_TASK DETAILS_. Quote the data below in full, please, without altering anything.

*** DATA SUPPLIED ***

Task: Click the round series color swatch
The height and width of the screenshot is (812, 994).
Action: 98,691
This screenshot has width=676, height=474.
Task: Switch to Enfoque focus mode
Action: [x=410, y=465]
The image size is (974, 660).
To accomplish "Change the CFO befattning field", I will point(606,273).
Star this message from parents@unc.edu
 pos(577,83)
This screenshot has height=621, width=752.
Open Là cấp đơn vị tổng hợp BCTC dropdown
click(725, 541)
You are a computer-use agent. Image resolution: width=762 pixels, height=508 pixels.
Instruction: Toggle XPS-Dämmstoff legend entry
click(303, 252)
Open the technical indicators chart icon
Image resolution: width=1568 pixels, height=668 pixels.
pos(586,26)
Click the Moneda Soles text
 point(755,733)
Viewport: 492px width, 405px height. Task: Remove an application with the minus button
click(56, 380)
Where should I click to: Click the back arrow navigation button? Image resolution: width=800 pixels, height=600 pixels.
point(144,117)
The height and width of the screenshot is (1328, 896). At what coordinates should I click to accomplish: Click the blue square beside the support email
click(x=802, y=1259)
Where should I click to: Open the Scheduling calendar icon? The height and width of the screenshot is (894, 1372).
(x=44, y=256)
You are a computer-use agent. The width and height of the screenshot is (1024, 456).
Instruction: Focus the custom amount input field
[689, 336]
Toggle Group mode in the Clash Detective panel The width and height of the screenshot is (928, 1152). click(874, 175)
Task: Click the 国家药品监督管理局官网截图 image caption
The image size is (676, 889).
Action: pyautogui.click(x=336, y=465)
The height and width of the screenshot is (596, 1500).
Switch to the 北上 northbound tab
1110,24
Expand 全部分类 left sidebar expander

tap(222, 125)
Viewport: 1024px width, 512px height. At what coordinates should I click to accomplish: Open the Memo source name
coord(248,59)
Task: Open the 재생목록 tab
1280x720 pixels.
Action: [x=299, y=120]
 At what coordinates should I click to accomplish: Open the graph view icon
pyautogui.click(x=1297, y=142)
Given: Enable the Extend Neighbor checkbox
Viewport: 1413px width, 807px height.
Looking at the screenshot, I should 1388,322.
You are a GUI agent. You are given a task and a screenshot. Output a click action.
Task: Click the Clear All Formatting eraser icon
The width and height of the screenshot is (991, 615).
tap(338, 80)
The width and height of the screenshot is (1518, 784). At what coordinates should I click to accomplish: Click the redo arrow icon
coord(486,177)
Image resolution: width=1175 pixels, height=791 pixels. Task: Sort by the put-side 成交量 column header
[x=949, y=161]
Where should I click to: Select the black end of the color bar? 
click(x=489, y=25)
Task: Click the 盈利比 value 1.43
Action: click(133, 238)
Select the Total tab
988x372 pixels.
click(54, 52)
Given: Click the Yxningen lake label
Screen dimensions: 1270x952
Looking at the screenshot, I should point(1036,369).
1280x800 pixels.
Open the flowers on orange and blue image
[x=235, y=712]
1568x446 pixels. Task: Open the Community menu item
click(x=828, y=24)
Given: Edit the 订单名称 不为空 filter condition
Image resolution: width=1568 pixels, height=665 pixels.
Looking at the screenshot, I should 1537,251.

*** End of DATA SUPPLIED ***

_RESPONSE TO THIS EXERCISE_.
Task: Click the round series color swatch
The height and width of the screenshot is (812, 994).
Action: 98,691
This screenshot has width=676, height=474.
Task: Switch to Enfoque focus mode
Action: [x=410, y=465]
The image size is (974, 660).
To accomplish "Change the CFO befattning field", I will point(606,273).
Star this message from parents@unc.edu
 pos(577,83)
This screenshot has height=621, width=752.
Open Là cấp đơn vị tổng hợp BCTC dropdown
click(725, 541)
You are a computer-use agent. Image resolution: width=762 pixels, height=508 pixels.
Instruction: Toggle XPS-Dämmstoff legend entry
click(303, 252)
Open the technical indicators chart icon
Image resolution: width=1568 pixels, height=668 pixels.
pos(586,26)
Click the Moneda Soles text
 point(755,733)
Viewport: 492px width, 405px height. Task: Remove an application with the minus button
click(56, 380)
Where should I click to: Click the back arrow navigation button? Image resolution: width=800 pixels, height=600 pixels.
point(144,117)
The height and width of the screenshot is (1328, 896). At what coordinates should I click to accomplish: Click the blue square beside the support email
click(x=802, y=1259)
Where should I click to: Open the Scheduling calendar icon? The height and width of the screenshot is (894, 1372).
(x=44, y=256)
You are a computer-use agent. The width and height of the screenshot is (1024, 456).
Instruction: Focus the custom amount input field
[689, 336]
Toggle Group mode in the Clash Detective panel The width and height of the screenshot is (928, 1152). click(874, 175)
Task: Click the 国家药品监督管理局官网截图 image caption
The image size is (676, 889).
Action: pyautogui.click(x=336, y=465)
The height and width of the screenshot is (596, 1500).
Switch to the 北上 northbound tab
1110,24
Expand 全部分类 left sidebar expander

tap(222, 125)
Viewport: 1024px width, 512px height. At what coordinates should I click to accomplish: Open the Memo source name
coord(248,59)
Task: Open the 재생목록 tab
1280x720 pixels.
Action: [x=299, y=120]
 At what coordinates should I click to accomplish: Open the graph view icon
pyautogui.click(x=1297, y=142)
Given: Enable the Extend Neighbor checkbox
Viewport: 1413px width, 807px height.
Looking at the screenshot, I should 1388,322.
You are a GUI agent. You are given a task and a screenshot. Output a click action.
Task: Click the Clear All Formatting eraser icon
The width and height of the screenshot is (991, 615).
tap(338, 80)
The width and height of the screenshot is (1518, 784). At what coordinates should I click to accomplish: Click the redo arrow icon
coord(486,177)
Image resolution: width=1175 pixels, height=791 pixels. Task: Sort by the put-side 成交量 column header
[x=949, y=161]
Where should I click to: Select the black end of the color bar? 
click(x=489, y=25)
Task: Click the 盈利比 value 1.43
Action: click(133, 238)
Select the Total tab
988x372 pixels.
click(54, 52)
Given: Click the Yxningen lake label
Screen dimensions: 1270x952
Looking at the screenshot, I should point(1036,369).
1280x800 pixels.
Open the flowers on orange and blue image
[x=235, y=712]
1568x446 pixels. Task: Open the Community menu item
click(x=828, y=24)
Given: Edit the 订单名称 不为空 filter condition
Image resolution: width=1568 pixels, height=665 pixels.
Looking at the screenshot, I should 1537,251.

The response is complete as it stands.